The following is taken from an interview with the CIMA “Excellence in Leadership“ magazine. To read the glossy version click here.
“Strategic Risk Management – Taking the Long View”
Most companies have risk management processes in place, but there is too much focus on operational risk and not enough on strategic risk, De-Risk’s Keith Baxter tells Mark Stuart.
Strategic risks are, by definition, the risks that could threaten your business strategy. Keith Baxter, who runs De-Risk, a specialised consultancy that provides enterprise risk management solutions across all business sectors, says: ‘Fail to identify the strategic risks and you fail as a business, no matter how well you manage your operational and project risks.
‘For example, you can successfully deliver a new product to market, but if the market has changed while you were designing and manufacturing and no longer wants the product, your strategy will fail. If this is a key new product, such as a car launch for instance, it could spell financial disaster.’
There is also confusion over the difference between enterprise risk and strategic risk. ‘Enterprise risk is the total risk to your business and strategic risk is a subset of enterprise risk,’ explains Baxter. ‘The strategic part is the most important, yet many companies don’t consider it.’
For Baxter, one big problem with identifying strategic risks is that you can’t brainstorm them: ‘You get too much noise and everyone gets distracted by irrelevancies. Instead, capture your business strategy first – write it down and make it specific with numbers and dates. Ensure that it is communicated to the rest of the board, and to at least
two management levels down.
The next step is to break down the strategy into its constituent assumptions – things that need to happen, both externally and internally – to ensure the strategy is met. Focusing on assumptions rather than risks works well, as people are more comfortable discussing positives than negatives.
Show these assumptions to the board and top-level management, and obtain ratings to identify which are “safe” assumptions, “risky” ones, etc. It is also important to test these assumptions by bringing in one or two industry experts to make sure that the board is not falling into the trap of insular thinking.
‘At that point you may start to see patterns – you’ll see where people have consensus on stable assumptions, where they agree that the assumptions are at risk and, most interestingly, where there’s a lack of consensus because different managers are not seeing eye-to-eye.
It’s the assumptions that some people think are safe and others believe to be risky that are the really dangerous ones – they represent risks that would not be identified by any traditional risk process.’

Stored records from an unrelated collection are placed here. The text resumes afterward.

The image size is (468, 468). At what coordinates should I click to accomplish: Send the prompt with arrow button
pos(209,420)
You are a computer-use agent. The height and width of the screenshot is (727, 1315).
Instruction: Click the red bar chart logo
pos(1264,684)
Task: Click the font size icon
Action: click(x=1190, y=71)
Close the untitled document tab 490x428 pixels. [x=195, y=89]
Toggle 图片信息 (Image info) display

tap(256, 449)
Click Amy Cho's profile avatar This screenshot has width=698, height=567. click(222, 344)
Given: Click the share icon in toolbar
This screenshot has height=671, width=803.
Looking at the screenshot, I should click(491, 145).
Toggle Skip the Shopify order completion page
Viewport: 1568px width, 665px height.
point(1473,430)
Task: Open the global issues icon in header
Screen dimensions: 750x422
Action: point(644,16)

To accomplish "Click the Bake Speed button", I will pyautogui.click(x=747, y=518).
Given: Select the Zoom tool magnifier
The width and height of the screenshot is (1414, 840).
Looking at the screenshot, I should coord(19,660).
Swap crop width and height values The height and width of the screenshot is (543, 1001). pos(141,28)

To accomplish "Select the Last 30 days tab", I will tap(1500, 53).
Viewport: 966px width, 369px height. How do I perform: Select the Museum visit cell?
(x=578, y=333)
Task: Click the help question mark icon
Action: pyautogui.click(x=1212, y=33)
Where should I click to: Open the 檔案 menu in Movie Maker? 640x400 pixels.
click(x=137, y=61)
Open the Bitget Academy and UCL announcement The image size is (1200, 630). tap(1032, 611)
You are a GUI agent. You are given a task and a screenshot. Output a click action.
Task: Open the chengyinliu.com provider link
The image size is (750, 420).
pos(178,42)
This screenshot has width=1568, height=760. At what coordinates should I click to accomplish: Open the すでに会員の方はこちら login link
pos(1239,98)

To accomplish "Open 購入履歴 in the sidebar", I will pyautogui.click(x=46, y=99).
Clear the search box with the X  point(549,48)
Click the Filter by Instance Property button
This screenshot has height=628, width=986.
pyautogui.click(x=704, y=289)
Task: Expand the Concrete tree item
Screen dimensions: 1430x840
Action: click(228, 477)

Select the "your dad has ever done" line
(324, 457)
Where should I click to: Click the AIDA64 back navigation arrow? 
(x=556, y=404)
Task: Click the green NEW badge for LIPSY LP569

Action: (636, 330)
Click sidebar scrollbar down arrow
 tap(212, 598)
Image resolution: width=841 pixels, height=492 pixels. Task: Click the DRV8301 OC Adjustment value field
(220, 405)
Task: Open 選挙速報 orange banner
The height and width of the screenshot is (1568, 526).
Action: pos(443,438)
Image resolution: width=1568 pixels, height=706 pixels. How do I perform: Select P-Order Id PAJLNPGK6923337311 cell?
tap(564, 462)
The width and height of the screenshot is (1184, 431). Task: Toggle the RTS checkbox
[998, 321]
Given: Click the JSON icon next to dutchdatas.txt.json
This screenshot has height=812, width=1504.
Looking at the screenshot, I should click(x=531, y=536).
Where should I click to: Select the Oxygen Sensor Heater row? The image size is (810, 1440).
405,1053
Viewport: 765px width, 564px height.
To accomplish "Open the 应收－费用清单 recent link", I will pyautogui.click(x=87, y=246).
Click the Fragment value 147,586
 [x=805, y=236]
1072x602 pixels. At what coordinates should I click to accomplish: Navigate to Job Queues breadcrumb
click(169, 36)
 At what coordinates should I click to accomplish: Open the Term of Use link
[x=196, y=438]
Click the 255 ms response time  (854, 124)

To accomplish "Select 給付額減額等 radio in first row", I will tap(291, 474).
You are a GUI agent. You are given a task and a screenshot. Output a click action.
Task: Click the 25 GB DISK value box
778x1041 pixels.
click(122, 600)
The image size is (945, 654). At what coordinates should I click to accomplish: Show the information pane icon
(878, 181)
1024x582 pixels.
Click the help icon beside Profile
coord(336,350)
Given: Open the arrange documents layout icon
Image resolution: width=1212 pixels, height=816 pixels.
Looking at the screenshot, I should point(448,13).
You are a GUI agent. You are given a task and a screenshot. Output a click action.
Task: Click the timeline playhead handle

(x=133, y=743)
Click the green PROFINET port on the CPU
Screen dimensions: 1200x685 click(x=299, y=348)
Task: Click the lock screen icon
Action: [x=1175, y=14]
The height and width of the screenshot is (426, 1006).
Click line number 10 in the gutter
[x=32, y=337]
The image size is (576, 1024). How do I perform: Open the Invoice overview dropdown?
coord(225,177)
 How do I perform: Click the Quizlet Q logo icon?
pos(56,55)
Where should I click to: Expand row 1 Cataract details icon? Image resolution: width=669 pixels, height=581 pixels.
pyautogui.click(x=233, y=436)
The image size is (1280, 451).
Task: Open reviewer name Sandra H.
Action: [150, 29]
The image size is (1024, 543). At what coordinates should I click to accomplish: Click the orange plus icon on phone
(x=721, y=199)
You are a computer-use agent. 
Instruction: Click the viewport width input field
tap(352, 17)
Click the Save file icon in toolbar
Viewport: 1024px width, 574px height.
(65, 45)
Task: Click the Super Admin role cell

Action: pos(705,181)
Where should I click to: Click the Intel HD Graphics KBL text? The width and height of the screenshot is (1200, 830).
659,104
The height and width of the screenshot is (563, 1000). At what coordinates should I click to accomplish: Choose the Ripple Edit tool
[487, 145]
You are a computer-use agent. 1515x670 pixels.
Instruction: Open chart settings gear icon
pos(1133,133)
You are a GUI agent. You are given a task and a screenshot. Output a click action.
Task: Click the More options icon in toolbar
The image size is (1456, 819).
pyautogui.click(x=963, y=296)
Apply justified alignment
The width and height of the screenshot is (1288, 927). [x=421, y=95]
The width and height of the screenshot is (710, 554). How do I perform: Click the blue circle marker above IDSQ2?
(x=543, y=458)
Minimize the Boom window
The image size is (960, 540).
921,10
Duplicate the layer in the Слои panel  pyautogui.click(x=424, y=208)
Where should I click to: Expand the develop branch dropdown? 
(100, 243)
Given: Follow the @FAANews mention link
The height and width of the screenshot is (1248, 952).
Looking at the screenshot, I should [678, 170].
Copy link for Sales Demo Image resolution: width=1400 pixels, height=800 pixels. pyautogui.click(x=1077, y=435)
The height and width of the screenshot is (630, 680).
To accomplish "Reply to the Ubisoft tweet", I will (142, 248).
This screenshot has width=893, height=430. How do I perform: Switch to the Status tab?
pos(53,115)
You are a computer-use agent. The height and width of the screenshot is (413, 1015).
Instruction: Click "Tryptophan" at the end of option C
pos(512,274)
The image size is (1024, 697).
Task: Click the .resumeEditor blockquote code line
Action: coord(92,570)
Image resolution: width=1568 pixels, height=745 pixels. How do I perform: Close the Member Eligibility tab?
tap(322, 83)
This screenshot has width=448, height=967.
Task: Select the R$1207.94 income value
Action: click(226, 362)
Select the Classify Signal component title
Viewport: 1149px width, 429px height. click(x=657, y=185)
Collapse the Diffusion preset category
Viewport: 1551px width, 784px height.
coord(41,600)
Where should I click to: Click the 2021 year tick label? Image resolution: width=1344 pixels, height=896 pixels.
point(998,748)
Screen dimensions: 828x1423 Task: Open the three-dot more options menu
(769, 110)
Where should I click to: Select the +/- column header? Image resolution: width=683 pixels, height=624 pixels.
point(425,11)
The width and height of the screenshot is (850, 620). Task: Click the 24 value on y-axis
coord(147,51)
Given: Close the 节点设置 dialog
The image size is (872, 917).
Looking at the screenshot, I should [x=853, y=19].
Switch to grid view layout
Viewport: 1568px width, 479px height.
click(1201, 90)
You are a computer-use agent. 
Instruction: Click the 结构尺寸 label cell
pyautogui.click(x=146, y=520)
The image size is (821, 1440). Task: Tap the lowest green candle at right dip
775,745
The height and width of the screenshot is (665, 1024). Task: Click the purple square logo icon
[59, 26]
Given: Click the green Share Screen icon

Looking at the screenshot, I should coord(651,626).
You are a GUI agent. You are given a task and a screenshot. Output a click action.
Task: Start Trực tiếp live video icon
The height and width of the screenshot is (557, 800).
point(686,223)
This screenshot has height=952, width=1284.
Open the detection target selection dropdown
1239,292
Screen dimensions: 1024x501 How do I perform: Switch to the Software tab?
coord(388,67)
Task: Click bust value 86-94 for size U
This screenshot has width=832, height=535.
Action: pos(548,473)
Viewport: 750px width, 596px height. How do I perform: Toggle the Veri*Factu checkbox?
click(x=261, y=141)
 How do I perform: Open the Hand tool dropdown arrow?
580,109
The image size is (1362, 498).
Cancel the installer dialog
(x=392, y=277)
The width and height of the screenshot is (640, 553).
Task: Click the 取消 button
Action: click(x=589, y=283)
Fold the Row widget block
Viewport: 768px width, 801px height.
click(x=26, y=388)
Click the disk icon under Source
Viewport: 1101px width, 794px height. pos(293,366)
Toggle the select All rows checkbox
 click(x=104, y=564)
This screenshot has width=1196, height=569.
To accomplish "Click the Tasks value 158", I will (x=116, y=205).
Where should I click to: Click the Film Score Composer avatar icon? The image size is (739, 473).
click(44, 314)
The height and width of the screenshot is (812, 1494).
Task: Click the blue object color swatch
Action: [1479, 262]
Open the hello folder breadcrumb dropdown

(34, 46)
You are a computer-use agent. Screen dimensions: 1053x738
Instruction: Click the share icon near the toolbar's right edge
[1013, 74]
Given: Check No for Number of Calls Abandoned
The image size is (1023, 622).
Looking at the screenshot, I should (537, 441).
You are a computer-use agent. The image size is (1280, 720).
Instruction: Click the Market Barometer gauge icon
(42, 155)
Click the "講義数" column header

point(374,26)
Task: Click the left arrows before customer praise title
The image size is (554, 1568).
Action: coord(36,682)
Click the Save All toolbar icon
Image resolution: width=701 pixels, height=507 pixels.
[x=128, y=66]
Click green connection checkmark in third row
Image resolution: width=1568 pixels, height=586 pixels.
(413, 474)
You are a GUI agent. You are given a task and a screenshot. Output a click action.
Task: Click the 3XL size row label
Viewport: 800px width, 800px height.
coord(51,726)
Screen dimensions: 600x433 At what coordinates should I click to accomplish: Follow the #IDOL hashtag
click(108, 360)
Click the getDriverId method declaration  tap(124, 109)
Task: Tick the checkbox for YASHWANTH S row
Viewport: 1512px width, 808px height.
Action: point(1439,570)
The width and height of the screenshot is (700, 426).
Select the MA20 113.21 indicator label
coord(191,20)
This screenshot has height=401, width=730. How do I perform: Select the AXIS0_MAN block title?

Baxter continues: ‘An effective strategic risk management process must also include escalated project and operational risks that have strategic implications. The danger here is that nothing gets escalated or too much gets escalated and the board can’t see the wood for the trees.
Only risks that have a potential impact on business strategy or require board intervention should be escalated. Everything else should be managed at lower levels in the organisation. To control this efficiently in a large organisation, you will need an automated software tool.’
Baxter sums it up by offering an example of his assumption-based strategic risk management approach in action. ‘We worked on a large government programme which was halfway through a five-year plan. Programme risks were being escalated but senior management perceived everything to be ticking along satisfactorily. We set up a strategic risk assessment with the executive team and in just a fortnight it became clear that the programme was not going to meet the strategic objectives of the department. They re-scoped it and re-launched it two months later and it is heading for a successful outcome.
‘It wasn’t a case of telling the board what we thought their risks were; it was simply a matter of capturing their assumptions and presenting them in such a way that the managers would realise that what they were planning wasn’t going to work. Our approach is about making senior management see the risks within their own strategic assumptions. It’s the purity of the process that gets the message over.’